WRITTEN TASK A => In the HLS optimization answer, which pragma can you add to force partitioning of the local buffers if HLS does not do it automatically?
WRITTEN TASK B => Pick up the HLS optimization answer after its final sentence and continue it in the same voice.

PAGE EXCERPT =>
START

Your code might have a typo in the second inner loop: the index should be j right?
Data Locality
First off: ctrl_pts is read multiple time from the main memory (I assume). Since it's reused 256x512 times, it would be better to store it into a local buffer on the FPGA (like a BRAM, but it can be inferred), like so:
for(int i =0; i < 3702; i++) {
for (int j = 0; j < 3; ++j) {
#pragma HLS PIPELINE II=1
ctrl_pts_local[i][j] = ctrl_pts[i][j];
}
}
for (int i = 0; i < 256; i++) {
for (int j = 0; i < 512; i++) {
// ...
buff_2.r = buff_1.r - ctrl_pts_local[idx][0];
// ...
Same reasoning goes for coefs and weights, just store them in a local variable before running the rest of the code.
To access the arguments you can use a master AXI4 interface m_axi and configure it accordingly. Once the algorithm is dealing with the local buffers, HLS should be able to automatically partition the buffers accordingly. If not, you can place the ARRAY_PARTITION complete dim=0 pragmas to force it.
Dataflow
Because of the way your algorithm works, another thing you could try is to break down the main loops (256x512) into three smaller processes running in dataflow, and so in parallel (+3 if you include the setup ones)
The whole code will look something like this (I hope it renders correctly):
[Compute buff_1]-->[FIFO1]-->[compute buff_3]-->[FIFO2a]-->[compute buff_4 and buff_5 + stream out]
L-------------------------------->[FIFO2b]----^
One tricky thing would be to stream buff_1 to both the next processes.

END

STORED DATA =>
START

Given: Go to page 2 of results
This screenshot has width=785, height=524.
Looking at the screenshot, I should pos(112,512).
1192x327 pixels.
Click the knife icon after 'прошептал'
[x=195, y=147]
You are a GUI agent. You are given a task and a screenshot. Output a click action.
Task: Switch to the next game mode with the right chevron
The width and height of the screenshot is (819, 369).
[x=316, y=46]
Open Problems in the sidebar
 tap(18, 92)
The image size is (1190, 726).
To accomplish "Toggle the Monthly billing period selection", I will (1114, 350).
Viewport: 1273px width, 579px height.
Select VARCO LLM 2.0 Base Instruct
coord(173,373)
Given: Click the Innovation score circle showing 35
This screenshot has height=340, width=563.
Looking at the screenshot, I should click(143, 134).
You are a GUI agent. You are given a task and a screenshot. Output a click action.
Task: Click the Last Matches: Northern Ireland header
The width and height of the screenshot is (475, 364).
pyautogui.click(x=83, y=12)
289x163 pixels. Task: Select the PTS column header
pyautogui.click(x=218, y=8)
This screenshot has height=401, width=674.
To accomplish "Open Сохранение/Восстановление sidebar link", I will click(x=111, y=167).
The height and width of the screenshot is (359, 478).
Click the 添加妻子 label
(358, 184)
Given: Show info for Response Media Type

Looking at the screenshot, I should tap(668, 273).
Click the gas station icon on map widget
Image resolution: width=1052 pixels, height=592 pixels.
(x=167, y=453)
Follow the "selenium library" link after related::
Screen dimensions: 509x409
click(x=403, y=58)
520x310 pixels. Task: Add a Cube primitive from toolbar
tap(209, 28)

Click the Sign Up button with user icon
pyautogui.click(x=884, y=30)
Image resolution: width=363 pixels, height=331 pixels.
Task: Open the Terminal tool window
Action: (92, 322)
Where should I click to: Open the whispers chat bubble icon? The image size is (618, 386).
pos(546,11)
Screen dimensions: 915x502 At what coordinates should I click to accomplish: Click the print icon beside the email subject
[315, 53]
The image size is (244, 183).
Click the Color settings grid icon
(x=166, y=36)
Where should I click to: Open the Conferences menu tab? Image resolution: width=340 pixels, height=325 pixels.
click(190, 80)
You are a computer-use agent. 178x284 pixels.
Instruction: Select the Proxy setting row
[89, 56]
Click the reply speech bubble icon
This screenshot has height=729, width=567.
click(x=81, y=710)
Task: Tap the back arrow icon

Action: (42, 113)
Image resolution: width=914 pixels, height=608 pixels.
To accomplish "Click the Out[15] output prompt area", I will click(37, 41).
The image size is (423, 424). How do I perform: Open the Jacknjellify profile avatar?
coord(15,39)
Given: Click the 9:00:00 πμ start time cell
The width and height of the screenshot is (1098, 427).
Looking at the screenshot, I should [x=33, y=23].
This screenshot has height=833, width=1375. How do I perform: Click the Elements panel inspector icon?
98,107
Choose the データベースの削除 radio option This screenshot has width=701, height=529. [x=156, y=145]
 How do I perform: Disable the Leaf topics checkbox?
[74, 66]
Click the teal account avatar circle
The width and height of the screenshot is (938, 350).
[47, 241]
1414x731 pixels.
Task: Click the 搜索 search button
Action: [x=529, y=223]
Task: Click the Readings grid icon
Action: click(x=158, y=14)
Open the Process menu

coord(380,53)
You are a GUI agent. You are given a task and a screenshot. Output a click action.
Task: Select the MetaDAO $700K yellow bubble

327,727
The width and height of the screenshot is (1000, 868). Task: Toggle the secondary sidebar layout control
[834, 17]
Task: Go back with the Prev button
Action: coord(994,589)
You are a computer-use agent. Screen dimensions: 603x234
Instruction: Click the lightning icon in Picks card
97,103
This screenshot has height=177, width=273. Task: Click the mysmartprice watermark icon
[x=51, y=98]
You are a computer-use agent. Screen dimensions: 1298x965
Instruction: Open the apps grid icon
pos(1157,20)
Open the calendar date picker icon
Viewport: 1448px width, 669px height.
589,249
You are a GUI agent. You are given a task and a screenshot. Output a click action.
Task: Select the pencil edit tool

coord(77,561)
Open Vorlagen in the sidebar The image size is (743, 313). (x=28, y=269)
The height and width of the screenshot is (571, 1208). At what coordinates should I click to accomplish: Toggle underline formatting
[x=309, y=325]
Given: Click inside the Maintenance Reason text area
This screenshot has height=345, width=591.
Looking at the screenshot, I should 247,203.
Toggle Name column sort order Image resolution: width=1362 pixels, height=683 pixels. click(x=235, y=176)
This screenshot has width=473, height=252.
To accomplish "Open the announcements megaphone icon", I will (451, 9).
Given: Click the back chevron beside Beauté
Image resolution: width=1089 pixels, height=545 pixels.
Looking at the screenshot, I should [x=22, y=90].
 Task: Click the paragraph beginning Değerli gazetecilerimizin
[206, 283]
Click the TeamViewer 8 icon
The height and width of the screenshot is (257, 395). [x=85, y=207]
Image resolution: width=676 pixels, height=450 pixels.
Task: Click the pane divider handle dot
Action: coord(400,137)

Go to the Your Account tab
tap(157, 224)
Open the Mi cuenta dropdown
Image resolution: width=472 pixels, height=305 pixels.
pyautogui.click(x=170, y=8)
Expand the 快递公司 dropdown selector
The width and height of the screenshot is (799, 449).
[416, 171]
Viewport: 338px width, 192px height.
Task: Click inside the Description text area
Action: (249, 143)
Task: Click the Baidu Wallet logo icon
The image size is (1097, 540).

END

ANSWER A => ARRAY_PARTITION complete dim=0

ANSWER B =>
Possible Code
I won't try this code, so there might be compilations errors along the way, but the whole accelerator code would look something like this:
for(int i =0; i < 3702; i++) {
for (int j = 0; j < 3; ++j) {
#pragma HLS PIPELINE II=1
ctrl_pts_local[i][j] = ctrl_pts[i][j];
weights_local[i][j] = weights[i][j];
}
}
for(int i =0; i < 4; i++) {
for (int j = 0; j < 3; ++j) {
#pragma HLS PIPELINE II=1
coefs_local[i][j] = coefs[i][j];
}
}
Process_1:
for (int i = 0; i < 256; i++) {
for (int j = 0; i < 512; i++) {
#pragma HLS PIPELINE II=1
temp_in = in.read();
input.r = (temp_in & 0xFF0000)>>16;
input.g = (temp_in & 0x00FF00)>>8;
input.b = (temp_in & 0x0000FF);
buff_1.r = ((float)input.r)/256.0;
buff_1.g = ((float)input.g)/256.0;
buff_1.b = ((float)input.b)/256.0;
fifo_1.write(buff_1); // <--- WRITE TO FIFOs
fifo_2b.write(buff_1);
}
}
Process_2:
for (int i = 0; i < 256; i++) {
for (int j = 0; i < 512; i++) {
for(int idx =0; idx < 3702; idx++) {
#pragma HLS LOOP_FLATTEN // <-- It shouldn't be necessary, since the if statements already help
#pragma HLS PIPELINE II=1 // <-- The PIPELINE directive can go here
if (idx == 0) {
buff_1 = fifo_1.read(); // <--- READ FROM FIFO
}
buff_2.r = buff_1.r - ctrl_pts_local[idx][0];
buff_2.g = buff_1.g - ctrl_pts_local[idx][1];
buff_2.b = buff_1.b - ctrl_pts_local[idx][2];
dist = sqrt((buff_2.r*buff_2.r)+(buff_2.g*buff_2.g)+(buff_2.b*buff_2.b));
buff_3.r = buff_2.r + (weights_local[idx][0] * dist);
buff_3.g = buff_2.g + (weights_local[idx][1] * dist);
buff_3.b = buff_2.b + (weights_local[idx][2] * dist);
if (idx == 3702 - 1) {
fifo_2a.write(buff_3); // <-- WRITE TO FIFO
}
}
}
}
Process_3:
for (int i = 0; i < 256; i++) {
for (int j = 0; i < 512; i++) {
#pragma HLS PIPELINE II=1
buff_3 = fifo_2a.read(); // <--- READ FROM FIFO
buff_1 = fifo_2b.read(); // <--- READ FROM FIFO
buff_4.r = buff_3.r + coefs_local[0][0] + buff_1.r* coefs_local[1][0] + buff_1.g * coefs_local[2][0] + buff_1.b* coefs[3][0];
buff_4.g = buff_3.g + coefs_local[0][1] + buff_1.r* coefs_local[1][1] + buff_1.g * coefs_local[2][1] + buff_1.b* coefs_local[3][1];
buff_4.b = buff_3.b + coefs_local[0][2] + buff_1.r* coefs_local[1][2] + buff_1.g * coefs_local[2][2] + buff_1.b* coefs_local[3][2];
buff_5.r = fmin(fmax((float)buff_4.r, 0.0), 255.0);
buff_5.g = fmin(fmax((float)buff_4.g, 0.0), 255.0);
buff_5.b = fmin(fmax((float)buff_4.b, 0.0), 255.0);
new_pix.r = (uc)buff_4.r;
new_pix.g = (uc)buff_4.g;
new_pix.b = (uc)buff_4.b;
temp_out = ((uc)new_pix.r << 16 | (uc)new_pix.g << 8 | (uc)new_pix.b);
out<<temp_out;
}
}
Be extremely careful in sizing the depth of the FIFOs, since Process 2 (the one with the sqrt operation) might have a slower data consumption and production rates! Also, FIFO 2b needs to account for that delay. If the rates are not matching, there will be deadlocks. Make sure to have a meaningful testbench and to cosimulate your design.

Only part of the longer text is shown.